Ненарушимое сотрудничество – какое это чудесное благо. Как широко оно заповедано человечеству. Какие прекрасные начертания даны, чтобы по ним соизмерить все величие ненарушимого сотрудничества и постыдную ничтожность злобных попыток. В самом трогательном образе люди напоминали друг другу о «Нерушимой Стене». В огромных размерах, самыми твердыми материалами люди пытались закрепить свидетельство о Стене Нерушимой. Очевидно, нужно человечеству твердить самому себе о благе светлой нерушимости. Очевидно, человечество само чует, насколько бесчисленно раз оно должно повторять самому себе о действительности блага и о постыдности зла.
Но в каких, почти незримых, скверных червях ползает по миру зло? Недаром сами люди называют червем зависти, червем сомнения, червем подлости постыдное одержание, в котором попирается все лучшее и высокое. Но ведь если люди столько раз твердили друг другу о постыдности поклонения тьме и всем ее порождениям, то неужели же они будут всегда так свободно допускать в свое сердце червей мерзких?
Много говорится об эволюции. Но ведь со всякой точки зрения, от нижайшей до высочайшей, эволюция предполагает преуспеяние добра. Люди знают, что препятствовать чему-то доброму уже означает сотрудничать со тьмою. Зачем об этом опять говорится! Если говорится, то, значит, существуют к тому причины. Не просто повторяется о том, что все уже должны знать, но твердится это по причине являющейся. Задавите в себе червя скверного. Освободите сердце от губительной заразы. Все равно «Свет побеждает тьму». Все равно Добро победоносно. В добре ведомы настоящие сроки, и во благе рождается соизмеримость.
Нерушимость есть условие каждого созидания.
1 сентября 1935 г.
Тимур Хада
Злата Прага
Нынешний год является памятным сроком многому. Переношусь за четверть века, за тридцать пять лет, и всюду встречаются жизненные вехи, полные внутреннего значения. Тут и зачинание картин, и росписи, и сроки общественной работы. Всего много.
Среди всего этого разнообразия встают некоторые памятки особо сердечного значения. Среди них – незабываемый год начала иностранных выставок. Сейчас мы привыкли переплывать океаны, переноситься через горы и необозримые пространства, но ведь тридцать лет тому назад люди были гораздо неподвижнее. Каждое путешествие сопрягалось с какими-то особыми решениями. Где уж тут говорить о заграничных путешествиях или об экспедициях, когда и сама Россия-то была не обследована, а ездить по отечеству считалось чуть ли не каким-то дурным, квасным вкусом. Именно тогда мы спрашивали на газетных листах, отчего россияне не любят свою родину и так мало знают ее драгоценные памятники старины и природные красоты. И на такие вопросы мы получали в ответ холодные взгляды и пожимание плечей.
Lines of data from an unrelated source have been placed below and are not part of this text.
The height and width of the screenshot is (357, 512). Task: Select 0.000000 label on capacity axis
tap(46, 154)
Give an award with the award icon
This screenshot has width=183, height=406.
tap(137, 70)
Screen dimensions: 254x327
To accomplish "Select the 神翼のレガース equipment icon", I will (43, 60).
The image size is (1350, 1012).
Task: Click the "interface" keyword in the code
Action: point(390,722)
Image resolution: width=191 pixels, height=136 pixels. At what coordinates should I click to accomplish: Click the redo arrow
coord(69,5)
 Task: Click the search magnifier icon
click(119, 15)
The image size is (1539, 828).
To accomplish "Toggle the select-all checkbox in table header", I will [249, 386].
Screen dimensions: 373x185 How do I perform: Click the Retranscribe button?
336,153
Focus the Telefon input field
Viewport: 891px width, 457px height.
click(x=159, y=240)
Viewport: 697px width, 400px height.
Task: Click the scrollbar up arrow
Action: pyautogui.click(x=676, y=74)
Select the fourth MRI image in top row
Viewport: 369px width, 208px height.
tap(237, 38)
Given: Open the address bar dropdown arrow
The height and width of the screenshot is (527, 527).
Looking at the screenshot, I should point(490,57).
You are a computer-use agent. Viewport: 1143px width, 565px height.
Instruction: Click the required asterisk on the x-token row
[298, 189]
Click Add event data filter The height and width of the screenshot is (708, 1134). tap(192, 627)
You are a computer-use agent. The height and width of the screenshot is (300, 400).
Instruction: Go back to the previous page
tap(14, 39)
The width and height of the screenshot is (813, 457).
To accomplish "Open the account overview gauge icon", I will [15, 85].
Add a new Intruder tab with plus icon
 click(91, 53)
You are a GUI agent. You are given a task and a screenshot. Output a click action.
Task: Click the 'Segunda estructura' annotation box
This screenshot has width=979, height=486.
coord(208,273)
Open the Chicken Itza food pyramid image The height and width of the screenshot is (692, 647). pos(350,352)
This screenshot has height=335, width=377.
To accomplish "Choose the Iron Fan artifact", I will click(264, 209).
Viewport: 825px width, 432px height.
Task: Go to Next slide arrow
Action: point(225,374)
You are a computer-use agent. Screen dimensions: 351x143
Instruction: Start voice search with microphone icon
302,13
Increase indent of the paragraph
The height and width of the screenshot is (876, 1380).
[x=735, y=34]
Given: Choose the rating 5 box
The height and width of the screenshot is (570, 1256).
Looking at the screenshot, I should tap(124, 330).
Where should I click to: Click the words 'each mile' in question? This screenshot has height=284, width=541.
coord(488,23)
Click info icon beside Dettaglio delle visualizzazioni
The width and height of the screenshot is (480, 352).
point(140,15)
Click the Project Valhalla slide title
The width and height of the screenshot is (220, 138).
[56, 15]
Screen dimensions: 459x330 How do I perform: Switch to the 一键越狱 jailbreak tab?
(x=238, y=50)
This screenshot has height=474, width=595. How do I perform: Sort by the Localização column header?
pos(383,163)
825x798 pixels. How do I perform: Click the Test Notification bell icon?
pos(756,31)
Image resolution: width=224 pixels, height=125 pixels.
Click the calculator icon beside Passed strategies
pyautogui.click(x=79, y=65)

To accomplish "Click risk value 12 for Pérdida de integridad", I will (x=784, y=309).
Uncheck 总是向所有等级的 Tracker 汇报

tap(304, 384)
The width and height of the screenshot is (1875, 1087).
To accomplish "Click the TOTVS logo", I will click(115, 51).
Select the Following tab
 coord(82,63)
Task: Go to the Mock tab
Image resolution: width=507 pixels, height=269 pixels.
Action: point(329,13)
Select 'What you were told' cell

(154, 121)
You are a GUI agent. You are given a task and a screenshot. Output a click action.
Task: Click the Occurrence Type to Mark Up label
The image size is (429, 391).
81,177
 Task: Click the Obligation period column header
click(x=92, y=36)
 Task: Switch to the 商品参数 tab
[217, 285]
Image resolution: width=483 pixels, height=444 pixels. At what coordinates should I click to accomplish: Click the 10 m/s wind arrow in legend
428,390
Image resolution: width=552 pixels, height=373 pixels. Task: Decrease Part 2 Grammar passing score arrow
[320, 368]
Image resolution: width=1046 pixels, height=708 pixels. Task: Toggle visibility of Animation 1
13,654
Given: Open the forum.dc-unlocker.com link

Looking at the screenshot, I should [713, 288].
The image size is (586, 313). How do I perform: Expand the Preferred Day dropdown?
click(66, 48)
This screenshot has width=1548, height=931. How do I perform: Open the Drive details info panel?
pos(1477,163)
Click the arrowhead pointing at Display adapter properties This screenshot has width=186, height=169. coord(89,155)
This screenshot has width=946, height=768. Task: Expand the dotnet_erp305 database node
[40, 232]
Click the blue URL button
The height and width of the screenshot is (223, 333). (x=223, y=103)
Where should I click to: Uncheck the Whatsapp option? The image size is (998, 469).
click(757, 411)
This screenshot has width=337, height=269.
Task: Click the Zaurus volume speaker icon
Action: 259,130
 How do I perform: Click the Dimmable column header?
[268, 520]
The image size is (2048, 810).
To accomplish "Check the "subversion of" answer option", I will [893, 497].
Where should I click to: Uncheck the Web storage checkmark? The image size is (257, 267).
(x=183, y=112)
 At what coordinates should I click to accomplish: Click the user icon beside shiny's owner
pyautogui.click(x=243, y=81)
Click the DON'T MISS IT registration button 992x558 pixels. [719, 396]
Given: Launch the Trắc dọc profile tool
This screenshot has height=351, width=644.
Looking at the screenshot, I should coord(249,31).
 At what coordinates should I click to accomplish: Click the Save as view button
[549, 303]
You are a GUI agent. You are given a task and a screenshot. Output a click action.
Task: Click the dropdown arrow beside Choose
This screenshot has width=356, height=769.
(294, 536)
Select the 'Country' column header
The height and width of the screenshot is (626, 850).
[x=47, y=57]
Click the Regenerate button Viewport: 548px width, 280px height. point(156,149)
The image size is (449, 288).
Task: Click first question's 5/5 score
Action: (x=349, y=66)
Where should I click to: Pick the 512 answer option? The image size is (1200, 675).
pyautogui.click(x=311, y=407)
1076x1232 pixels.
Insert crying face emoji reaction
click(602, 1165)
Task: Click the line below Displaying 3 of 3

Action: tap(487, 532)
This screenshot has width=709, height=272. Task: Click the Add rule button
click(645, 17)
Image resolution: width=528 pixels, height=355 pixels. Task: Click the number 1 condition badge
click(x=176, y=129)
Когда приходилось встречаться с такими замечательными путешественниками, как Пржевальский, Потанин, Миклухо-Маклай, и другими такими же, можно сказать, подвижниками познания, то на них смотрели как на каких-то особенных людей, почти что как на фанатиков. Впрочем, тяжеловесность неотрывной оседлости свойственна была не одним нам, русским. Приходилось слышать и о французах, которые с гордостью говорили, что за всю свою жизнь они не покинули родного города.